■ How to complete this task
Write out the whole listing again, exactly as given.

Dataset records: Begin

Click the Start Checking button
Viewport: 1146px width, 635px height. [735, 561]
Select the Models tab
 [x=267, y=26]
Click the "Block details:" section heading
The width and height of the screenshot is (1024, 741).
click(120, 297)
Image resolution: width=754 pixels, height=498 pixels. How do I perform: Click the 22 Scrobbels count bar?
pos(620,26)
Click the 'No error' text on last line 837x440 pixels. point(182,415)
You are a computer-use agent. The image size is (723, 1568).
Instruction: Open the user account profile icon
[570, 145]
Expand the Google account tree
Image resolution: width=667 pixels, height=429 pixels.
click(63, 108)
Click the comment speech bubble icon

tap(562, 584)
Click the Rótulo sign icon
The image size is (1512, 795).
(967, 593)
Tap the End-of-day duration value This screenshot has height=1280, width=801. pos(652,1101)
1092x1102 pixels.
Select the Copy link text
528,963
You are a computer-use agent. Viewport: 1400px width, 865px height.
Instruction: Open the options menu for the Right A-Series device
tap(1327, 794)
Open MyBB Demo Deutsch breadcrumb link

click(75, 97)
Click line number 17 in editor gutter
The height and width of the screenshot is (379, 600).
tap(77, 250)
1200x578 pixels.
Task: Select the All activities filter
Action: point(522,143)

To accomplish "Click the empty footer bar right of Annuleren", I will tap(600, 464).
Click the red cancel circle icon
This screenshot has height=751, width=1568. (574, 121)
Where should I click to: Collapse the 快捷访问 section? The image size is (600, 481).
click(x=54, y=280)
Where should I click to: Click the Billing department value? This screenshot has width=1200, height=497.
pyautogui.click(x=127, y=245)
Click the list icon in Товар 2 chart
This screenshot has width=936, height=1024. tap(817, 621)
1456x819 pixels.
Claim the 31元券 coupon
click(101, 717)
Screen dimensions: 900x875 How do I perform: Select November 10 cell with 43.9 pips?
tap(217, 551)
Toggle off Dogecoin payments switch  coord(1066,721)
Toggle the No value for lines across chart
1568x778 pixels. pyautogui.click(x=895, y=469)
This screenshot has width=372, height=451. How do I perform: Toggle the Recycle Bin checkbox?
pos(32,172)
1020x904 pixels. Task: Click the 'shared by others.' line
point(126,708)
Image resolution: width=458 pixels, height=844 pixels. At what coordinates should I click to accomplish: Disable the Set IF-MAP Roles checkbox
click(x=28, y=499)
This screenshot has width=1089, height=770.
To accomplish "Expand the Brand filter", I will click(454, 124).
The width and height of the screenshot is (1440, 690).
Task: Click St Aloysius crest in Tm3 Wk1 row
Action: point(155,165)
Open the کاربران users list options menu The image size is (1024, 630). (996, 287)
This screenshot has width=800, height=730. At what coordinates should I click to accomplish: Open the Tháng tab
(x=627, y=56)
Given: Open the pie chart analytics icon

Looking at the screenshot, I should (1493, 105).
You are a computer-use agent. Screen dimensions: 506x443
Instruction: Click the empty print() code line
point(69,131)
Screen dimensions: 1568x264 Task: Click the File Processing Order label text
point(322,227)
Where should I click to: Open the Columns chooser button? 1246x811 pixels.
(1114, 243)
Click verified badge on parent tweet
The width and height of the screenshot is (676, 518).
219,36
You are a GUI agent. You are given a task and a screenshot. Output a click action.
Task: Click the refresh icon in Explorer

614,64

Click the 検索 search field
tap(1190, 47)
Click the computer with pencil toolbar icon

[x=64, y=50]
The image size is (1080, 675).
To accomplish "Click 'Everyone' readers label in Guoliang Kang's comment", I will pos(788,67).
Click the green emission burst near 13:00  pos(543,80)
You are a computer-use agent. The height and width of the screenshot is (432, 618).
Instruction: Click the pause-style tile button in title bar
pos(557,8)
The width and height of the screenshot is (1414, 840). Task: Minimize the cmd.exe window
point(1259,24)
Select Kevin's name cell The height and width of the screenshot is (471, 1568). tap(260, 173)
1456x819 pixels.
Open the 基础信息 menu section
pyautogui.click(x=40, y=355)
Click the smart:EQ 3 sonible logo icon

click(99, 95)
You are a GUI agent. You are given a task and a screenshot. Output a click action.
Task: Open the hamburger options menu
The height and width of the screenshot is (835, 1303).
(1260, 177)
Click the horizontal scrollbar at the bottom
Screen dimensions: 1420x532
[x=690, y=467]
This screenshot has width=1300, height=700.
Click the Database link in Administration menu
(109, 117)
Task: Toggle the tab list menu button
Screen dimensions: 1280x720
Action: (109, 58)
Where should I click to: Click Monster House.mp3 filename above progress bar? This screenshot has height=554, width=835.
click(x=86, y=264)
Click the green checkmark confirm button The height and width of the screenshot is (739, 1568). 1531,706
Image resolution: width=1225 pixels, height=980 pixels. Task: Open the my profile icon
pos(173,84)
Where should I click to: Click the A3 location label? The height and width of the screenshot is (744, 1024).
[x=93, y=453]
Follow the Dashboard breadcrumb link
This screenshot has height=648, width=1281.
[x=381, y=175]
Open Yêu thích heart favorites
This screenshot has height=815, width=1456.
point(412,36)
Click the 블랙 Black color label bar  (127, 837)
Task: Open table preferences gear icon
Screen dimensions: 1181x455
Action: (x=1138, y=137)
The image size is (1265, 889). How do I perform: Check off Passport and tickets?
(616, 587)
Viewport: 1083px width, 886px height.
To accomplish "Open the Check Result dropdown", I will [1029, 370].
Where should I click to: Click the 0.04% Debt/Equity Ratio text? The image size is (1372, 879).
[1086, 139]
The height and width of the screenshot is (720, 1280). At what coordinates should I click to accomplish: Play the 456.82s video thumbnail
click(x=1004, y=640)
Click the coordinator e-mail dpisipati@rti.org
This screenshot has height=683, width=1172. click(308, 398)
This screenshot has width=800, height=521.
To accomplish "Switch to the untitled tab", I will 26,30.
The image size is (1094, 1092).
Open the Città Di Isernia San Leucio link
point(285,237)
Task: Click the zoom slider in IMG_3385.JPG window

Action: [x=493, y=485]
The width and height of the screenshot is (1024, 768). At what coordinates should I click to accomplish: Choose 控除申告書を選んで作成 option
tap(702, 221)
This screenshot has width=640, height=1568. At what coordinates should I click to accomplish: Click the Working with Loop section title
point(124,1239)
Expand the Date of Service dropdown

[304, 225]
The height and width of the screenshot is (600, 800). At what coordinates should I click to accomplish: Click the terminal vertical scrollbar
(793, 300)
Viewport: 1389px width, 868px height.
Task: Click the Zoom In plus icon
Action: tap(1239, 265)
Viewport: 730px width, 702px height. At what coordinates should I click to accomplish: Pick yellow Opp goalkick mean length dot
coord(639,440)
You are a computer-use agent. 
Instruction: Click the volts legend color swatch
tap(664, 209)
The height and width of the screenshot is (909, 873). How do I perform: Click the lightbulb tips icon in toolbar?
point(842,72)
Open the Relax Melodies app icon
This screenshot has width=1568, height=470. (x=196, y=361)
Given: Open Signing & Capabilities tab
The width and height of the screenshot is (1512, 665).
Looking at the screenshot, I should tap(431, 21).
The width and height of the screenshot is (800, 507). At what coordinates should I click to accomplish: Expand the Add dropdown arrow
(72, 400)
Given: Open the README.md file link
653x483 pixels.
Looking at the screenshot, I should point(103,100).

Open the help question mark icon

Dataset records: End

■ Your solution
Click the Start Checking button
Viewport: 1146px width, 635px height. [735, 561]
Select the Models tab
 [x=267, y=26]
Click the "Block details:" section heading
The width and height of the screenshot is (1024, 741).
click(120, 297)
Image resolution: width=754 pixels, height=498 pixels. How do I perform: Click the 22 Scrobbels count bar?
pos(620,26)
Click the 'No error' text on last line 837x440 pixels. point(182,415)
You are a computer-use agent. The image size is (723, 1568).
Instruction: Open the user account profile icon
[570, 145]
Expand the Google account tree
Image resolution: width=667 pixels, height=429 pixels.
click(63, 108)
Click the comment speech bubble icon

tap(562, 584)
Click the Rótulo sign icon
The image size is (1512, 795).
(967, 593)
Tap the End-of-day duration value This screenshot has height=1280, width=801. pos(652,1101)
1092x1102 pixels.
Select the Copy link text
528,963
You are a computer-use agent. Viewport: 1400px width, 865px height.
Instruction: Open the options menu for the Right A-Series device
tap(1327, 794)
Open MyBB Demo Deutsch breadcrumb link

click(75, 97)
Click line number 17 in editor gutter
The height and width of the screenshot is (379, 600).
tap(77, 250)
1200x578 pixels.
Task: Select the All activities filter
Action: point(522,143)

To accomplish "Click the empty footer bar right of Annuleren", I will tap(600, 464).
Click the red cancel circle icon
This screenshot has height=751, width=1568. (574, 121)
Where should I click to: Collapse the 快捷访问 section? The image size is (600, 481).
click(x=54, y=280)
Where should I click to: Click the Billing department value? This screenshot has width=1200, height=497.
pyautogui.click(x=127, y=245)
Click the list icon in Товар 2 chart
This screenshot has width=936, height=1024. tap(817, 621)
1456x819 pixels.
Claim the 31元券 coupon
click(101, 717)
Screen dimensions: 900x875 How do I perform: Select November 10 cell with 43.9 pips?
tap(217, 551)
Toggle off Dogecoin payments switch  coord(1066,721)
Toggle the No value for lines across chart
1568x778 pixels. pyautogui.click(x=895, y=469)
This screenshot has width=372, height=451. How do I perform: Toggle the Recycle Bin checkbox?
pos(32,172)
1020x904 pixels. Task: Click the 'shared by others.' line
point(126,708)
Image resolution: width=458 pixels, height=844 pixels. At what coordinates should I click to accomplish: Disable the Set IF-MAP Roles checkbox
click(x=28, y=499)
This screenshot has width=1089, height=770.
To accomplish "Expand the Brand filter", I will click(454, 124).
The width and height of the screenshot is (1440, 690).
Task: Click St Aloysius crest in Tm3 Wk1 row
Action: point(155,165)
Open the کاربران users list options menu The image size is (1024, 630). (996, 287)
This screenshot has width=800, height=730. At what coordinates should I click to accomplish: Open the Tháng tab
(x=627, y=56)
Given: Open the pie chart analytics icon

Looking at the screenshot, I should (1493, 105).
You are a computer-use agent. Screen dimensions: 506x443
Instruction: Click the empty print() code line
point(69,131)
Screen dimensions: 1568x264 Task: Click the File Processing Order label text
point(322,227)
Where should I click to: Open the Columns chooser button? 1246x811 pixels.
(1114, 243)
Click verified badge on parent tweet
The width and height of the screenshot is (676, 518).
219,36
You are a GUI agent. You are given a task and a screenshot. Output a click action.
Task: Click the refresh icon in Explorer

614,64

Click the 検索 search field
tap(1190, 47)
Click the computer with pencil toolbar icon

[x=64, y=50]
The image size is (1080, 675).
To accomplish "Click 'Everyone' readers label in Guoliang Kang's comment", I will pos(788,67).
Click the green emission burst near 13:00  pos(543,80)
You are a computer-use agent. The height and width of the screenshot is (432, 618).
Instruction: Click the pause-style tile button in title bar
pos(557,8)
The width and height of the screenshot is (1414, 840). Task: Minimize the cmd.exe window
point(1259,24)
Select Kevin's name cell The height and width of the screenshot is (471, 1568). tap(260, 173)
1456x819 pixels.
Open the 基础信息 menu section
pyautogui.click(x=40, y=355)
Click the smart:EQ 3 sonible logo icon

click(99, 95)
You are a GUI agent. You are given a task and a screenshot. Output a click action.
Task: Open the hamburger options menu
The height and width of the screenshot is (835, 1303).
(1260, 177)
Click the horizontal scrollbar at the bottom
Screen dimensions: 1420x532
[x=690, y=467]
This screenshot has width=1300, height=700.
Click the Database link in Administration menu
(109, 117)
Task: Toggle the tab list menu button
Screen dimensions: 1280x720
Action: (109, 58)
Where should I click to: Click Monster House.mp3 filename above progress bar? This screenshot has height=554, width=835.
click(x=86, y=264)
Click the green checkmark confirm button The height and width of the screenshot is (739, 1568). 1531,706
Image resolution: width=1225 pixels, height=980 pixels. Task: Open the my profile icon
pos(173,84)
Where should I click to: Click the A3 location label? The height and width of the screenshot is (744, 1024).
[x=93, y=453]
Follow the Dashboard breadcrumb link
This screenshot has height=648, width=1281.
[x=381, y=175]
Open Yêu thích heart favorites
This screenshot has height=815, width=1456.
point(412,36)
Click the 블랙 Black color label bar  (127, 837)
Task: Open table preferences gear icon
Screen dimensions: 1181x455
Action: (x=1138, y=137)
The image size is (1265, 889). How do I perform: Check off Passport and tickets?
(616, 587)
Viewport: 1083px width, 886px height.
To accomplish "Open the Check Result dropdown", I will [1029, 370].
Where should I click to: Click the 0.04% Debt/Equity Ratio text? The image size is (1372, 879).
[1086, 139]
The height and width of the screenshot is (720, 1280). At what coordinates should I click to accomplish: Play the 456.82s video thumbnail
click(x=1004, y=640)
Click the coordinator e-mail dpisipati@rti.org
This screenshot has height=683, width=1172. click(308, 398)
This screenshot has width=800, height=521.
To accomplish "Switch to the untitled tab", I will 26,30.
The image size is (1094, 1092).
Open the Città Di Isernia San Leucio link
point(285,237)
Task: Click the zoom slider in IMG_3385.JPG window

Action: [x=493, y=485]
The width and height of the screenshot is (1024, 768). At what coordinates should I click to accomplish: Choose 控除申告書を選んで作成 option
tap(702, 221)
This screenshot has width=640, height=1568. At what coordinates should I click to accomplish: Click the Working with Loop section title
point(124,1239)
Expand the Date of Service dropdown

[304, 225]
The height and width of the screenshot is (600, 800). At what coordinates should I click to accomplish: Click the terminal vertical scrollbar
(793, 300)
Viewport: 1389px width, 868px height.
Task: Click the Zoom In plus icon
Action: tap(1239, 265)
Viewport: 730px width, 702px height. At what coordinates should I click to accomplish: Pick yellow Opp goalkick mean length dot
coord(639,440)
You are a computer-use agent. 
Instruction: Click the volts legend color swatch
tap(664, 209)
The height and width of the screenshot is (909, 873). How do I perform: Click the lightbulb tips icon in toolbar?
point(842,72)
Open the Relax Melodies app icon
This screenshot has width=1568, height=470. (x=196, y=361)
Given: Open Signing & Capabilities tab
The width and height of the screenshot is (1512, 665).
Looking at the screenshot, I should tap(431, 21).
The width and height of the screenshot is (800, 507). At what coordinates should I click to accomplish: Expand the Add dropdown arrow
(72, 400)
Given: Open the README.md file link
653x483 pixels.
Looking at the screenshot, I should point(103,100).

Open the help question mark icon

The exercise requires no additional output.